Daniel y Omar se abrazaron y se besaron dos veces en cada mejilla. Luego Daniel los presentó.
—Me he enterado de lo de su padre —dijo Omar dirigiéndose a Tara—, y lo he sentido mucho. Que Dios lo tenga en el Paraíso.
—Gracias —repuso ella.
Omar dio una voz hacia la casa y los condujo hasta una mesa que estaba a la sombra de un banano.
—He participado en excavaciones con el doctor Lacage durante muchos años —dijo al tomar asiento—. También trabajo para otros arqueólogos, pero él es el mejor.

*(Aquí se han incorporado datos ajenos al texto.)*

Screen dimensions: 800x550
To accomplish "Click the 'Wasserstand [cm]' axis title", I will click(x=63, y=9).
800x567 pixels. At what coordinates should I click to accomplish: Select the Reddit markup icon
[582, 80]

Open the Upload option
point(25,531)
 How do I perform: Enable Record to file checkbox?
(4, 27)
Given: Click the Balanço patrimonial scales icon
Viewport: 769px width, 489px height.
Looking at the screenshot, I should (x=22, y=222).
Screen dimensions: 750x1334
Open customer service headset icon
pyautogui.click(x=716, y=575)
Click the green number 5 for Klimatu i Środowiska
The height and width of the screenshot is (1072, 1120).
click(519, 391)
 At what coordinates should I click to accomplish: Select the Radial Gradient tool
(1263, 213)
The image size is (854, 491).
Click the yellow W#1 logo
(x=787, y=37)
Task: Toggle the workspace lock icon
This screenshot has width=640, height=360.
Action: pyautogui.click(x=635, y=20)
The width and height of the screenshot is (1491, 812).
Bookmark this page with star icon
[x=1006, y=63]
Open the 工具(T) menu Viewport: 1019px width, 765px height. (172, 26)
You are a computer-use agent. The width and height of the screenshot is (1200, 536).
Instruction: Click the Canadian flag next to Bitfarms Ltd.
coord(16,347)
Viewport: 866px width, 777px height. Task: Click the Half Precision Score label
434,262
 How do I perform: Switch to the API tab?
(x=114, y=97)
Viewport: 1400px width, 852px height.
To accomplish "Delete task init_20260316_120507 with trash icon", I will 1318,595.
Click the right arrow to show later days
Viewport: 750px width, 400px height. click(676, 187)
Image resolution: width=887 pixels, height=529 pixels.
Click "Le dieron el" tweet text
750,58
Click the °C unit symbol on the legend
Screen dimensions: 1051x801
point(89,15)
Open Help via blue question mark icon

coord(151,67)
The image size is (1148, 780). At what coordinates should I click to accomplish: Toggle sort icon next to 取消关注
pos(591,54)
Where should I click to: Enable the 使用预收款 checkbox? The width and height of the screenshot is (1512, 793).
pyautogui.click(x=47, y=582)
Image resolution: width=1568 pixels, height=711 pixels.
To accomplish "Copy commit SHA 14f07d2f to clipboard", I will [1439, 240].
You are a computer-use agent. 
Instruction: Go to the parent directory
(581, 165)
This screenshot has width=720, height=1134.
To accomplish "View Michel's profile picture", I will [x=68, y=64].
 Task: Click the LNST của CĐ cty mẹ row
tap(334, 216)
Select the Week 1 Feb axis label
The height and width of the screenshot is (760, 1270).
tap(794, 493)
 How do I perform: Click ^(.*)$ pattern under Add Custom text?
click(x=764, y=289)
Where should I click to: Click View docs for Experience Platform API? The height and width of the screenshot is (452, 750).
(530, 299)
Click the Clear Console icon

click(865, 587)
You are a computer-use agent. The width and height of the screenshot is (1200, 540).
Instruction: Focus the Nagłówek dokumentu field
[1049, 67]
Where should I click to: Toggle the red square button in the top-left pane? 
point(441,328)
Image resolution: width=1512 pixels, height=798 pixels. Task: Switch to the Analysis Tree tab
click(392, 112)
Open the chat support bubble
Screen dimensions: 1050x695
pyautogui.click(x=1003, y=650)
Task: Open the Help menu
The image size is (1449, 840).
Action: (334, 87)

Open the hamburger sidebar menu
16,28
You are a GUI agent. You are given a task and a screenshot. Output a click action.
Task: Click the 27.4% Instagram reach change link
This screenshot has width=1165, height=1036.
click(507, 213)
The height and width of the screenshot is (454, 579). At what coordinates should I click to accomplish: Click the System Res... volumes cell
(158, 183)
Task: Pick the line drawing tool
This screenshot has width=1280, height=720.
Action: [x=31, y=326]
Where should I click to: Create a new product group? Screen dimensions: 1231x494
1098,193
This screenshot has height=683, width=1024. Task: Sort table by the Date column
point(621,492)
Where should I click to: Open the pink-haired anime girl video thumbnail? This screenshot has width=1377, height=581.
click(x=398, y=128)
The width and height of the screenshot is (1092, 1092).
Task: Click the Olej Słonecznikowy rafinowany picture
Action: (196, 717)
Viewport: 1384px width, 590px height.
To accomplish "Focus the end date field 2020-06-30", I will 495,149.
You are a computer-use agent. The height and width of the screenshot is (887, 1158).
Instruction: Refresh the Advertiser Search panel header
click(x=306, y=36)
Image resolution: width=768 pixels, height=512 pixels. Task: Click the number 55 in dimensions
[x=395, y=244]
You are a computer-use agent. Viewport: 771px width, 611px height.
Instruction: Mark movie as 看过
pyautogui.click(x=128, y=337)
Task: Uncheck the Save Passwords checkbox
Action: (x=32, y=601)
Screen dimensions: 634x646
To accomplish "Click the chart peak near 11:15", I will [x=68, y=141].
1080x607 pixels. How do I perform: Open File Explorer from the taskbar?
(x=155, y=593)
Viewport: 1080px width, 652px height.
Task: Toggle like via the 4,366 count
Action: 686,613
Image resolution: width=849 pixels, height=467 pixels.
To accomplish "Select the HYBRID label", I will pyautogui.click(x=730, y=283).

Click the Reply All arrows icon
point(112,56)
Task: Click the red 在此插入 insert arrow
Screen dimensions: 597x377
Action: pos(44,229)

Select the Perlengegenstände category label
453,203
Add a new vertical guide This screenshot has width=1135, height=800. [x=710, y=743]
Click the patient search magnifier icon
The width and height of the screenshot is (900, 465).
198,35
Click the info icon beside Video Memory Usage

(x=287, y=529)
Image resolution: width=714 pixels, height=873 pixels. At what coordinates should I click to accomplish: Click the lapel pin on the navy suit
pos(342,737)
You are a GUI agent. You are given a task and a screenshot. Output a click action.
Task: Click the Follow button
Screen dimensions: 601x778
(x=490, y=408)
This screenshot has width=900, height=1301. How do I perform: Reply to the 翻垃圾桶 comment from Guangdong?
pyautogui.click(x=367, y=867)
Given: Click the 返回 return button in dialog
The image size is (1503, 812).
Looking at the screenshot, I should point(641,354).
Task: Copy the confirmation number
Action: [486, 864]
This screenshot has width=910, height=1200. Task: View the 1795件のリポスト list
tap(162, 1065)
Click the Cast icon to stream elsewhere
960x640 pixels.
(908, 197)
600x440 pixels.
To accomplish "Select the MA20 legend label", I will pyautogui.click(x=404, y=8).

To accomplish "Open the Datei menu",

Nadie sabe tanto acerca del Valle de los Reyes.
—Eso se lo dice a todos —dijo Daniel con una sonrisa.
—Lo reconozco, pero sólo lo digo en serio cuando se refiere a usted.
Una muchachita muy linda asomó por la puerta de la casa portando tres botellas de Coca-Cola, que dejó sobre la mesa. Miró a Daniel, se ruborizó y regresó a la casa.
—Es mi hija mayor —explicó Omar, visiblemente orgulloso—. Ya tiene dos proposiciones de matrimonio. De jóvenes de aquí, de buenas familias. Pero ella sólo piensa en una persona.